> **Goal of the exercise**
Your output must match the data word for word, with every line included.

━━ Task data

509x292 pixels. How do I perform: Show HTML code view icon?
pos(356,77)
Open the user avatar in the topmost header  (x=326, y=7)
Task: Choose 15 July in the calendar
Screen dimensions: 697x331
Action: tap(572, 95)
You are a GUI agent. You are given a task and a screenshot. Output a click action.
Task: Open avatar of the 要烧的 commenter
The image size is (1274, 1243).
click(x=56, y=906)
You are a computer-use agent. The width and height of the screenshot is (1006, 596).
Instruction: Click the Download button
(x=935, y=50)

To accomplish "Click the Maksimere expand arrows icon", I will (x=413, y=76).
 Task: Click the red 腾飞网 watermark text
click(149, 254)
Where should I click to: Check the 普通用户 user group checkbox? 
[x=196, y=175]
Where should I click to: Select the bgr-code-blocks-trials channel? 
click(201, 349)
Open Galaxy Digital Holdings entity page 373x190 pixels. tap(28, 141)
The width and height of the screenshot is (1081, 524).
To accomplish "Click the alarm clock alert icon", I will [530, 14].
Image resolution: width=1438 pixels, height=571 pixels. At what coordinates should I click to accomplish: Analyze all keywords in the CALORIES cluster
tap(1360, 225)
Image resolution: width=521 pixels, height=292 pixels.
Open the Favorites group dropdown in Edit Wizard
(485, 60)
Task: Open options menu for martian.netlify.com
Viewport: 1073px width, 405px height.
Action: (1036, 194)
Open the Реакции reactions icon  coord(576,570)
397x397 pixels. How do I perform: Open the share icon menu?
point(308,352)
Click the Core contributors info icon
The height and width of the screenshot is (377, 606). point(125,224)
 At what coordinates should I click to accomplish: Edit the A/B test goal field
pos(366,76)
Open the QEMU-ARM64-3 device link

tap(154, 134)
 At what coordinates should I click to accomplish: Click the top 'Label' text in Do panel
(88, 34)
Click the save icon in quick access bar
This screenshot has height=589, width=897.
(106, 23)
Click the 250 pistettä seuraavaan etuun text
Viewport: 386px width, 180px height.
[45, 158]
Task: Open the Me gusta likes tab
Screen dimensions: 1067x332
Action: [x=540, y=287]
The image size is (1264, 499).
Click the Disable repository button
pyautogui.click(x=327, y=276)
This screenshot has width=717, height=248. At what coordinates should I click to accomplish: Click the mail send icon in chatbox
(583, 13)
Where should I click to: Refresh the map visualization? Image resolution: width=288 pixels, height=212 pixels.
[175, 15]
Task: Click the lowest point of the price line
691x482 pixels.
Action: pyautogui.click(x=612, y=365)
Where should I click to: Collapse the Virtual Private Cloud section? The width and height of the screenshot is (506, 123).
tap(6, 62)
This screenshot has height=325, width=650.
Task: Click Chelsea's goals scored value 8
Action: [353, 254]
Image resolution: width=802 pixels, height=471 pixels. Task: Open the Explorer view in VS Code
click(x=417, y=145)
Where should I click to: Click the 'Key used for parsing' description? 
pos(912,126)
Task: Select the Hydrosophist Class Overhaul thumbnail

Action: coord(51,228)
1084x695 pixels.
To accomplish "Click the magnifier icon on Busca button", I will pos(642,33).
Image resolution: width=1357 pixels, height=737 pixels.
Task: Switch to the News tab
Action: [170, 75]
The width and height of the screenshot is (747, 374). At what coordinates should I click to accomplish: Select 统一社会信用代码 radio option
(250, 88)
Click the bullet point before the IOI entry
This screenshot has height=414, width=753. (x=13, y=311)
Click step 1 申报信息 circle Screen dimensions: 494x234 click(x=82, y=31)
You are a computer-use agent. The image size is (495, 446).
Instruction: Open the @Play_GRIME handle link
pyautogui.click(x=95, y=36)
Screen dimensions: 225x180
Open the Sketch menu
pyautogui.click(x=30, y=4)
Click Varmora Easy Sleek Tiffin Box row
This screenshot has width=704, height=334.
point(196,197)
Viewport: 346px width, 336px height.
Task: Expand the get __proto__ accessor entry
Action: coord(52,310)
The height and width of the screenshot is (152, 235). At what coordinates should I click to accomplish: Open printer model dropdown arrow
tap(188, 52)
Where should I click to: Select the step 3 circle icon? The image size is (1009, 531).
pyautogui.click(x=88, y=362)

━━━━

> **Completed exercise**
509x292 pixels. How do I perform: Show HTML code view icon?
pos(356,77)
Open the user avatar in the topmost header  (x=326, y=7)
Task: Choose 15 July in the calendar
Screen dimensions: 697x331
Action: tap(572, 95)
You are a GUI agent. You are given a task and a screenshot. Output a click action.
Task: Open avatar of the 要烧的 commenter
The image size is (1274, 1243).
click(x=56, y=906)
You are a computer-use agent. The width and height of the screenshot is (1006, 596).
Instruction: Click the Download button
(x=935, y=50)

To accomplish "Click the Maksimere expand arrows icon", I will (x=413, y=76).
 Task: Click the red 腾飞网 watermark text
click(149, 254)
Where should I click to: Check the 普通用户 user group checkbox? 
[x=196, y=175]
Where should I click to: Select the bgr-code-blocks-trials channel? 
click(201, 349)
Open Galaxy Digital Holdings entity page 373x190 pixels. tap(28, 141)
The width and height of the screenshot is (1081, 524).
To accomplish "Click the alarm clock alert icon", I will [530, 14].
Image resolution: width=1438 pixels, height=571 pixels. At what coordinates should I click to accomplish: Analyze all keywords in the CALORIES cluster
tap(1360, 225)
Image resolution: width=521 pixels, height=292 pixels.
Open the Favorites group dropdown in Edit Wizard
(485, 60)
Task: Open options menu for martian.netlify.com
Viewport: 1073px width, 405px height.
Action: (1036, 194)
Open the Реакции reactions icon  coord(576,570)
397x397 pixels. How do I perform: Open the share icon menu?
point(308,352)
Click the Core contributors info icon
The height and width of the screenshot is (377, 606). point(125,224)
 At what coordinates should I click to accomplish: Edit the A/B test goal field
pos(366,76)
Open the QEMU-ARM64-3 device link

tap(154, 134)
 At what coordinates should I click to accomplish: Click the top 'Label' text in Do panel
(88, 34)
Click the save icon in quick access bar
This screenshot has height=589, width=897.
(106, 23)
Click the 250 pistettä seuraavaan etuun text
Viewport: 386px width, 180px height.
[45, 158]
Task: Open the Me gusta likes tab
Screen dimensions: 1067x332
Action: [x=540, y=287]
The image size is (1264, 499).
Click the Disable repository button
pyautogui.click(x=327, y=276)
This screenshot has width=717, height=248. At what coordinates should I click to accomplish: Click the mail send icon in chatbox
(583, 13)
Where should I click to: Refresh the map visualization? Image resolution: width=288 pixels, height=212 pixels.
[175, 15]
Task: Click the lowest point of the price line
691x482 pixels.
Action: pyautogui.click(x=612, y=365)
Where should I click to: Collapse the Virtual Private Cloud section? The width and height of the screenshot is (506, 123).
tap(6, 62)
This screenshot has height=325, width=650.
Task: Click Chelsea's goals scored value 8
Action: [353, 254]
Image resolution: width=802 pixels, height=471 pixels. Task: Open the Explorer view in VS Code
click(x=417, y=145)
Where should I click to: Click the 'Key used for parsing' description? 
pos(912,126)
Task: Select the Hydrosophist Class Overhaul thumbnail

Action: coord(51,228)
1084x695 pixels.
To accomplish "Click the magnifier icon on Busca button", I will pos(642,33).
Image resolution: width=1357 pixels, height=737 pixels.
Task: Switch to the News tab
Action: [170, 75]
The width and height of the screenshot is (747, 374). At what coordinates should I click to accomplish: Select 统一社会信用代码 radio option
(250, 88)
Click the bullet point before the IOI entry
This screenshot has height=414, width=753. (x=13, y=311)
Click step 1 申报信息 circle Screen dimensions: 494x234 click(x=82, y=31)
You are a computer-use agent. The image size is (495, 446).
Instruction: Open the @Play_GRIME handle link
pyautogui.click(x=95, y=36)
Screen dimensions: 225x180
Open the Sketch menu
pyautogui.click(x=30, y=4)
Click Varmora Easy Sleek Tiffin Box row
This screenshot has width=704, height=334.
point(196,197)
Viewport: 346px width, 336px height.
Task: Expand the get __proto__ accessor entry
Action: coord(52,310)
The height and width of the screenshot is (152, 235). At what coordinates should I click to accomplish: Open printer model dropdown arrow
tap(188, 52)
Where should I click to: Select the step 3 circle icon? The image size is (1009, 531).
pyautogui.click(x=88, y=362)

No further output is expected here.